Comments from Joan L. Headley, MS, Executive Director, Post-Polio Health International, at the celebration
"In October of 1989, I sat, in Saint Louis, with my seat in an upright position and my seat belt buckled on a TWA flight to Dallas en route to Vancouver, British Columbia, for my third post-polio conference.
"I observed a flight attendant escort a tall gentleman to his seat. Before he sat down and as he folded up his cane, he asked the young lady for assistance in getting the shuttle to Vancouver after we landed in Seattle. From the program of the post-polio conference, I knew Dr. Stanley Yarnell was speaking and I knew he had visual problems. Could it be? Why was he in Saint Louis when he was from San Francisco and we were on our way to Seattle?
"After he was buckled in and as the other travelers watched, he proceeded to pull out a book and start to read. Needless to say, many glances were exchanged!
"We became friends in Vancouver and I still recall bits-of-wisdom he has imparted to me over the years.
"On becoming executive director of GINI (now PHI), after Gini Laurie died: 'It will be a big job. Pick good people and let them do their thing.'
"On the allowances people make for physicians and their long hours: 'Many people work hard, long hours, not just physicians, and many don't get the compensation physicians receive.'
"On advising polio survivors: 'I never tell a polio survivor to lose weight, especially on the first visit. They have way too much to deal with at that first exam, and people who need to lose weight already know it. It's not just a matter of knowing.'
"For those of you who don't know the history of the late effects of polio aka post-polio syndrome aka post-polio sequelae, Stan was one of the very first physicians who really listened to his polio patients, led by Renah Shnaider, and followed that up with action - a meeting for polio survivors in November of 1981.
"He has been a tireless advocate for polio survivors for the last 23 years. Stan did not seek recognition for this work. He just DID it.
"Stan, we thank you for your years of dedication and, undoubtedly, we will miss you. Stay in touch and tell Dr. Wakasa to always return my calls like you did. Wasn't it you who said, 'What goes round, comes round'? You have done so much for so many people. Get ready, my friend, here it comes! Enjoy!"
PS: Do you remember why you went through Saint Louis to get to Seattle? For the frequent flyer miles!
Gary McPherson (see update above), ventilator user and polio survivor, recently became a member of the Order of Canada, the country's highest honor for lifetime achievement.
McPherson, a longtime advocate for people with disabilities, currently spearheads a campaign to raise $33 million for a new Steadward Centre at the University of Alberta to sponsor more facilities and research for disabled athletes.
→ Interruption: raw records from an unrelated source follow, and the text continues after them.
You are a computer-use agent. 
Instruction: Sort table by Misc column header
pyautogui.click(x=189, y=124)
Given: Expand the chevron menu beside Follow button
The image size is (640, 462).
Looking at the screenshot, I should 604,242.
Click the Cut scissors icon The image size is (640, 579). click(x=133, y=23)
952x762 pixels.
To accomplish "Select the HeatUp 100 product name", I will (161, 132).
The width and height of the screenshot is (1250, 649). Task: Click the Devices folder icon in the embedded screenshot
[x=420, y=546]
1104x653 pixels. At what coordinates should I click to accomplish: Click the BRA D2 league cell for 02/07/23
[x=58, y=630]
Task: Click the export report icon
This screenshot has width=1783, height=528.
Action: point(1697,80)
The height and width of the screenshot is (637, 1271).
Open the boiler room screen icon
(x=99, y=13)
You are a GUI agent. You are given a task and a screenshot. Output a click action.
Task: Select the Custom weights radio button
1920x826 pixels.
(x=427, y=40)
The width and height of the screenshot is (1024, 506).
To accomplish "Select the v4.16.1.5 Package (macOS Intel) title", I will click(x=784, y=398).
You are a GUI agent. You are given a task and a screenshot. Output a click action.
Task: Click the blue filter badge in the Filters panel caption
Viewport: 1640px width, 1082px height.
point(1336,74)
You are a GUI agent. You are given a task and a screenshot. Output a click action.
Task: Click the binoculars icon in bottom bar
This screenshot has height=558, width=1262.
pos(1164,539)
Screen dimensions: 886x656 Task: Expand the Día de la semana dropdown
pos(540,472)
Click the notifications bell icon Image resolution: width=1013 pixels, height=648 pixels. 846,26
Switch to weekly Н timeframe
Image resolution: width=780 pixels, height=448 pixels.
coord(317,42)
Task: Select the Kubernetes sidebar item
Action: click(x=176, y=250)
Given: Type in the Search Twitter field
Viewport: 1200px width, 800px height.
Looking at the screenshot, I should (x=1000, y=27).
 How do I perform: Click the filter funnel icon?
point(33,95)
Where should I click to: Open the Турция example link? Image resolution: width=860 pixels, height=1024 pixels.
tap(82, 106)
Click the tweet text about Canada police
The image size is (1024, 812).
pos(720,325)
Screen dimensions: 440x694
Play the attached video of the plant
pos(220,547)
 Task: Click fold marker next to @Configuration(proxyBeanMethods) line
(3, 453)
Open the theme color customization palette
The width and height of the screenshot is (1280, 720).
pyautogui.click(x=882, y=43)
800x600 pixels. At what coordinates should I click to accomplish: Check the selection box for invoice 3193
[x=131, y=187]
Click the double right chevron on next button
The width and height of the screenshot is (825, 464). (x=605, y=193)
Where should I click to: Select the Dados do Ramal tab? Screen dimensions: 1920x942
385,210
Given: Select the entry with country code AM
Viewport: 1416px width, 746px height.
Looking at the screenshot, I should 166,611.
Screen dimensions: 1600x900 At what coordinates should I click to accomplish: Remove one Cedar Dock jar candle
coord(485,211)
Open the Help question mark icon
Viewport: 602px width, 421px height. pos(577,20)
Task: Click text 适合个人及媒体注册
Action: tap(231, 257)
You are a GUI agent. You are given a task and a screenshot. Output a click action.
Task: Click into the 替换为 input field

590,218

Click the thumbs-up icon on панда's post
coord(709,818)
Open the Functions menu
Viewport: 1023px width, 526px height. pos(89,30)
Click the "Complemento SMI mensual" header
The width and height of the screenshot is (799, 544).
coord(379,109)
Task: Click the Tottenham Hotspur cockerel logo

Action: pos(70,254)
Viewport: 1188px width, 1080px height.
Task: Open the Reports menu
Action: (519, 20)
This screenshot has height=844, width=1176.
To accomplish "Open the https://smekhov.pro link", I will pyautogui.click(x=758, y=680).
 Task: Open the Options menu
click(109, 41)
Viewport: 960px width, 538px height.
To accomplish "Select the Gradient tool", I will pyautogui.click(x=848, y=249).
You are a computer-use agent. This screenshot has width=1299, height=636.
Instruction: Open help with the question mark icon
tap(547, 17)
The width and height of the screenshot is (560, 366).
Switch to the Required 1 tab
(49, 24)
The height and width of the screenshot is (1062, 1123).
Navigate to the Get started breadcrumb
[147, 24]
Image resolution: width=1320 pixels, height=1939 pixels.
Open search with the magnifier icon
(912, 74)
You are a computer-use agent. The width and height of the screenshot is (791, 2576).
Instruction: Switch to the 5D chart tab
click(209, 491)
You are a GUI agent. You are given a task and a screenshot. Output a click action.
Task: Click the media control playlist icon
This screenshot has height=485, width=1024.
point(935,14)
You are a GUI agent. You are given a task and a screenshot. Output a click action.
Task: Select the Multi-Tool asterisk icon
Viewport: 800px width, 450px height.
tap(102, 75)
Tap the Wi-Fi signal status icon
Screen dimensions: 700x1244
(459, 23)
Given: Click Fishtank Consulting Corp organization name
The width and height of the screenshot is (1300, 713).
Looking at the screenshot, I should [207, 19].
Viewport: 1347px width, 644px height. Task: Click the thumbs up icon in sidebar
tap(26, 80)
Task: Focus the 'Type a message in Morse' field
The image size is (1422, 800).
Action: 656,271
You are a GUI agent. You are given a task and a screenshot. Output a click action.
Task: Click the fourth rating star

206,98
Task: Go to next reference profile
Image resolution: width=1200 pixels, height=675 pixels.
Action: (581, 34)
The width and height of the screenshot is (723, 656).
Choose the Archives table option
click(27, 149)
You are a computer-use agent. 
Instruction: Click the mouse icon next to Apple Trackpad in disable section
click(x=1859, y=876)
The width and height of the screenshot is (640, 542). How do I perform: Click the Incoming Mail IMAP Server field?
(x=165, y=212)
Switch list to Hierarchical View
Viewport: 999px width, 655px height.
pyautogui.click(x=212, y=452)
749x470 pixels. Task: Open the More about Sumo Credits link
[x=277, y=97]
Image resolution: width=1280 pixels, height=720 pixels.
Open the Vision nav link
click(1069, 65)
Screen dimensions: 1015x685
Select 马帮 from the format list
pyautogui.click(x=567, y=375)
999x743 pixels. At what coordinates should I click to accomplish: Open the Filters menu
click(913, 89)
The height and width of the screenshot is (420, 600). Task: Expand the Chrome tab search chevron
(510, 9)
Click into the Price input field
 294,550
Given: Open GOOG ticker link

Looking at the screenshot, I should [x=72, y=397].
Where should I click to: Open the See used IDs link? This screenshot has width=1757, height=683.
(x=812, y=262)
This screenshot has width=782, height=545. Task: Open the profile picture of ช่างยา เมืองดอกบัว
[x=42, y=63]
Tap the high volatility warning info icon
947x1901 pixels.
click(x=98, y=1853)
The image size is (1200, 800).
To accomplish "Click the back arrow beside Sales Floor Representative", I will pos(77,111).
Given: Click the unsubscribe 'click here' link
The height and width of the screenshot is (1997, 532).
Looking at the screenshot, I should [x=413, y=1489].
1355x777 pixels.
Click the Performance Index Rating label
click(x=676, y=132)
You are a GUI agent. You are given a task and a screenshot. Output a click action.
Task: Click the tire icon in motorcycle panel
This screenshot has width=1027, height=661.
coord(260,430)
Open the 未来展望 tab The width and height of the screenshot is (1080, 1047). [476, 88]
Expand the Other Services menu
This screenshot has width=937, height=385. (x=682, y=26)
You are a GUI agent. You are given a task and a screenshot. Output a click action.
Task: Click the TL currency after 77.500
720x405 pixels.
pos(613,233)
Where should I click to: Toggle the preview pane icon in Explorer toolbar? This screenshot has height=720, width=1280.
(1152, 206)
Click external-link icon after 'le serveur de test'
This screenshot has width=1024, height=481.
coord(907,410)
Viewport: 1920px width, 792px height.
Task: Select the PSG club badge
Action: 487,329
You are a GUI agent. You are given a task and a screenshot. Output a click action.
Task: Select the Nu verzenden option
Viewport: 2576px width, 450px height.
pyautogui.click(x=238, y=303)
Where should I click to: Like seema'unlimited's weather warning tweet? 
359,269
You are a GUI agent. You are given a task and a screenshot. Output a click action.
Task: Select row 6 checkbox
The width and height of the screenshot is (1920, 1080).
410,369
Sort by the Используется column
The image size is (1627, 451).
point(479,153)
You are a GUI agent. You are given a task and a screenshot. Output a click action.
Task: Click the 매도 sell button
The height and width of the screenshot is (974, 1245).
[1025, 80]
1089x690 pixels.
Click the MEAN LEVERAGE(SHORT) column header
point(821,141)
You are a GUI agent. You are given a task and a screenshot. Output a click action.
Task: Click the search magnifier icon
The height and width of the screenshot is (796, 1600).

He is also encouraging the use of technology to help Canada's elderly population.
McPherson's self-help book, With Every Breath I Take, was published in 2000. "I would never have been able to be as involved in the community and the country as I am if I hadn't been able to take care of my health," says McPherson. (www.garymcpherson.com)
Gary's biography - Rolling On: The Story of the Amazing Gary McPherson (ISBN 0-88864-405-1), written by Gerald Hankins and published by The University of Alberta Press.
Hugh Gallagher, a member of PHI's Honorary Board, died July 13 at the age of 71. Gallagher contracted polio in 1952 while attending college. He received rehabilitation services at the Georgia Warm Springs Foundation where he met former first lady Eleanor Roosevelt.
A disability rights activist and historian, Gallagher was acclaimed for his 1985 biography, FDR: The Splendid Deception, about the effects of polio on Franklin Delano Roosevelt's life and presidencies. Gallagher was instrumental in the addition of the statue of Roosevelt in a wheelchair to the Franklin Delano Roosevelt Memorial in Washington DC.
Gallagher wrote the first disability civil rights law - the Architectural Barriers Act of 1968 and was often considered the "grandfather of the Americans with Disabilities Act."